Meus amigos me chamam de Marília Gabriela meets Cortella porque eu transformo tudo numa conversa mais profunda. Talvez eu devesse fazer um “quem sou eu?” mais simples. Ninguém tem tempo de ler tudo isso. Algo como:

Eu tenho 28 anos, transtorno de ansiedade desde os 12, crises de pânico, TOC e fobias. Sou produtora de TV e editora de texto por contrato, escritora por vocação. Eu amo música e sou eclética, a maioria dos meus textos tem trilha sonora. Queria muito ser uma cantora dessas divas internacionais que não erram uma nota. Sou feminista, pró-aborto, bissexual, progressista, mais à esquerda, adoro discutir política e sociologia, tenho 3 tatuagens, cabelo tingido, pouco ou nenhum senso de moda, zero interesse em consumo, Gêmeos com ascendente e lua em Áries, sou expert em numerologia e consultora de ano pessoal dos amigos íntimos. Amante da cultura pop, colecionadora de memes e gifs, fluente em sarcasmo e em humor queer. Escrevi um piloto de uma dramédia independente que será gravado em breve. Assisto mais séries do que eu deveria, menos do que eu gostaria. Tenho uma pilha de livros que não terminei de ler, choro em filme como se fosse num velório, e dou risada em velório como se fosse num filme de comédia trash. Amo SP. E NY. E o Leste Europeu vai entrar pra essa lista quando eu tiver dinheiro pra conhecer. Eu chego atrasada em tudo, sempre. É minha assinatura. Faço terapia, peço reembolso, nem sempre chega. Não sou organizada com finanças. Sou de humanas. Queria dar ração pra minha cachorra na hora certa todo dia. Vivo oscilando entre me importar muito com tudo e tocar o foda-se. Ou como disse um teste do Buzzfeed que fiz outro dia: “Você é o famoso: ‘Estou feliz e puta’.”. Vou falar sobre tudo isso aqui. Ou talvez não. Eu não sei o que eu vou falar.

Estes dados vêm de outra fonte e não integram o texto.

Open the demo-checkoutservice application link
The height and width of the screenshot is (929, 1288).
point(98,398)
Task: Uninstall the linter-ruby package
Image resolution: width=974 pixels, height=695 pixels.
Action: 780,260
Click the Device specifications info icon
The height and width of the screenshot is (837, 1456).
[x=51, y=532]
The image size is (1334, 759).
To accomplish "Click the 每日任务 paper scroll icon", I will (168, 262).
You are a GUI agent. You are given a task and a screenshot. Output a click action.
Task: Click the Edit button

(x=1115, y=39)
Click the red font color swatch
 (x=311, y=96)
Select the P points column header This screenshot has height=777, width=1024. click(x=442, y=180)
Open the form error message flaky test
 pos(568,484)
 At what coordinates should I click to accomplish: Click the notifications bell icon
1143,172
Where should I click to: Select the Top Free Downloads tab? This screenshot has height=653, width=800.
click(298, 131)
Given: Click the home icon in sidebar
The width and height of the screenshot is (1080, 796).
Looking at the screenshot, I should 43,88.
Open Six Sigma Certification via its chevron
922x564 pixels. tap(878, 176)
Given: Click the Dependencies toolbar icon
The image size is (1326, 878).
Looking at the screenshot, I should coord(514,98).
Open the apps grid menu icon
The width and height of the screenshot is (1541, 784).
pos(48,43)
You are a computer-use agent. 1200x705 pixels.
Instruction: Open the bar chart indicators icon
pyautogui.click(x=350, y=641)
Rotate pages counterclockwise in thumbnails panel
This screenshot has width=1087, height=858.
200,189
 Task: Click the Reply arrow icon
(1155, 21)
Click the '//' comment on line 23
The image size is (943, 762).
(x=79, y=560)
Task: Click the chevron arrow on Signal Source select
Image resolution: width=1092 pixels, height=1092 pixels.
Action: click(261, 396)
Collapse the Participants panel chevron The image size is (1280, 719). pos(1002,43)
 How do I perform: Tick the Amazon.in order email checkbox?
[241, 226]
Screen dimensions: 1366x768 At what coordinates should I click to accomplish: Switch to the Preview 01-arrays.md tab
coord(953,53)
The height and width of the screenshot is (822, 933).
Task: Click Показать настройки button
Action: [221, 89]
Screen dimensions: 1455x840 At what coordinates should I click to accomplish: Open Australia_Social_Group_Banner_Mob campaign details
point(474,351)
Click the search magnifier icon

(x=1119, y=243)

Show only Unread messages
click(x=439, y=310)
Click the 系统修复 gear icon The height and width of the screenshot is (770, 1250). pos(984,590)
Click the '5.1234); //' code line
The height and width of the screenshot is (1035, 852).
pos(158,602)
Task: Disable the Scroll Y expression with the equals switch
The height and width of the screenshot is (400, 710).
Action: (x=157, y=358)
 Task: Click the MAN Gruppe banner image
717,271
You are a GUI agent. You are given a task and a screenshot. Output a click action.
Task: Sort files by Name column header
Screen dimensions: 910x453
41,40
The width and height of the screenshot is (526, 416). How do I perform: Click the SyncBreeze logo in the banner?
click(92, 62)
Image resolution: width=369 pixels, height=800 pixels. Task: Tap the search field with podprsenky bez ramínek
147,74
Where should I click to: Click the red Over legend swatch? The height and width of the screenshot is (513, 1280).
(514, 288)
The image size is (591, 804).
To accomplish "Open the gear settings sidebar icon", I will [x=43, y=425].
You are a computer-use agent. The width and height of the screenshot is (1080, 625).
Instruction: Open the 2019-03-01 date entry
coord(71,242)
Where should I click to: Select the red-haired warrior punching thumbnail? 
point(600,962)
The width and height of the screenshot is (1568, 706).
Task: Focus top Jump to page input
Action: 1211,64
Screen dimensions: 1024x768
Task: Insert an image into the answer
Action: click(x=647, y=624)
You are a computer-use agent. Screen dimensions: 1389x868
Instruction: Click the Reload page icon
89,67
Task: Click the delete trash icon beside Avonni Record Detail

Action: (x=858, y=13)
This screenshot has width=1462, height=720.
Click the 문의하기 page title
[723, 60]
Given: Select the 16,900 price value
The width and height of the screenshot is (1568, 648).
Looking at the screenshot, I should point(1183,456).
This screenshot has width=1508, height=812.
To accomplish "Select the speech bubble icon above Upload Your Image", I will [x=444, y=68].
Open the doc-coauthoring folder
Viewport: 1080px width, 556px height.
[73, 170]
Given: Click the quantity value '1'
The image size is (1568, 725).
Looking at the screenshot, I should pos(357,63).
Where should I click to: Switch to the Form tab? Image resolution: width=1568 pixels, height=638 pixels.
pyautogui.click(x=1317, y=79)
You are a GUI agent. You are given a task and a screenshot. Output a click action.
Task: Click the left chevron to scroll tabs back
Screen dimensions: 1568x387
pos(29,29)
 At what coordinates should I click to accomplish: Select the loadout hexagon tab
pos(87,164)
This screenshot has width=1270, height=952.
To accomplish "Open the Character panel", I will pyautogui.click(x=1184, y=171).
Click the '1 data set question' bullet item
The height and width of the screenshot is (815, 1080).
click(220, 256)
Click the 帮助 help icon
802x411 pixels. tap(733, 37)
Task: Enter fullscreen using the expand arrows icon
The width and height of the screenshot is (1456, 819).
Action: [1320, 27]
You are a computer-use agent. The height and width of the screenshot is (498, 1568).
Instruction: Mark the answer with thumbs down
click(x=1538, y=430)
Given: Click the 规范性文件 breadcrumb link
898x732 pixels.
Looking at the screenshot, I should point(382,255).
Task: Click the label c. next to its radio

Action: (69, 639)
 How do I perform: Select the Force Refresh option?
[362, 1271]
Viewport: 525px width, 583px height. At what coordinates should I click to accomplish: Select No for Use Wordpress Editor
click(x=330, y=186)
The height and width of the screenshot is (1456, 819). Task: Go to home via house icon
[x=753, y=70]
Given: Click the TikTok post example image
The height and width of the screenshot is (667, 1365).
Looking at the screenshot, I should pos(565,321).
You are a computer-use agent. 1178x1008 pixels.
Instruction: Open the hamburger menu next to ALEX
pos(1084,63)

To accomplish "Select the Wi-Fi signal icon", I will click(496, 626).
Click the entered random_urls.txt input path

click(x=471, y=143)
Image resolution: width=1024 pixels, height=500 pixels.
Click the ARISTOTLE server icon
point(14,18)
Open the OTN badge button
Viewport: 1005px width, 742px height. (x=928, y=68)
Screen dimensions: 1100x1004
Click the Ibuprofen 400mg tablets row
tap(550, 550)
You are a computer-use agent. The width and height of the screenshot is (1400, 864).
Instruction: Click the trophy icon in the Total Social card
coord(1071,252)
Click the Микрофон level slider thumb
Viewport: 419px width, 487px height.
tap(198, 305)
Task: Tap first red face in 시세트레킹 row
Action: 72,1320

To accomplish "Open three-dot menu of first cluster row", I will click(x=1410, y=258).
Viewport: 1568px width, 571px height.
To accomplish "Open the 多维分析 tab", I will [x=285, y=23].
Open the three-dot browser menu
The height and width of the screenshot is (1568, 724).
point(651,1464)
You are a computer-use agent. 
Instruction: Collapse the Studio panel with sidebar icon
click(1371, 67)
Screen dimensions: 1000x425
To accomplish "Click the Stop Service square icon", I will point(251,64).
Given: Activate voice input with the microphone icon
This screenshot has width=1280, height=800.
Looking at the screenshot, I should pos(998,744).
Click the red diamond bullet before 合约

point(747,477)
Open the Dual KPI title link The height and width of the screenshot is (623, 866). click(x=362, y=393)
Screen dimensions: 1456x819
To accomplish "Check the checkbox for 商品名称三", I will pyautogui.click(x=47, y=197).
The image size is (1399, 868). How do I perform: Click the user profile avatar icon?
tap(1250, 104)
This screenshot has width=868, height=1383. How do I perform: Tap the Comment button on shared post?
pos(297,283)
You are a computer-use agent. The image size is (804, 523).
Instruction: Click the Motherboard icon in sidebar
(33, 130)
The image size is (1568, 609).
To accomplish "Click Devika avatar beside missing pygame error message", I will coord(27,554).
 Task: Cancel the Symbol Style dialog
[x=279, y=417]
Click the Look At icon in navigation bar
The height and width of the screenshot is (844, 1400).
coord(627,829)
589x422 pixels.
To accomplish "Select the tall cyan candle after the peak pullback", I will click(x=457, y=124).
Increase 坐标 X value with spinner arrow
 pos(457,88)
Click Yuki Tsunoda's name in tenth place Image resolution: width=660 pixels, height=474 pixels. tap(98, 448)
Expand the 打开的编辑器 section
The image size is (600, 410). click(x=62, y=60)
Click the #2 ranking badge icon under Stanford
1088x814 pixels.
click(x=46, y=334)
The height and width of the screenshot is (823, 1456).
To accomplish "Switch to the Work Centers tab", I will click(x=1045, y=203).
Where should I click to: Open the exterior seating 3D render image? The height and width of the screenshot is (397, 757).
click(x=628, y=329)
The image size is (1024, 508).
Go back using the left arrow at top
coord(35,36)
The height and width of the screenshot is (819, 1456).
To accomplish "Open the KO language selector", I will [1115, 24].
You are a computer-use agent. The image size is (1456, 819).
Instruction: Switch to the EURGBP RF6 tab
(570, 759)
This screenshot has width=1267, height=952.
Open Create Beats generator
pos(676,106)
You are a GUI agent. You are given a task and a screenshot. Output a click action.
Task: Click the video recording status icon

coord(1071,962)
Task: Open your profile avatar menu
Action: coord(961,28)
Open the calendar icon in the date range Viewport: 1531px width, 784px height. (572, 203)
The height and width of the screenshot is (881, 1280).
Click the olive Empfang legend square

Eu deveria apagar todo o começo, deixar só isso. Mas não vou. Eu criei uma única regra pra esse blog e, por mais que eu odeie regras, essa eu vou respeitar: Nada vai ser apagado, mesmo que eu precise de um poço sem fundo pra me esconder depois de postar.

Se você leu tudo isso você me conhece muito agora. Ou quase nada. É como eu disse, em duas semanas ou duas horas tudo isso vai mudar.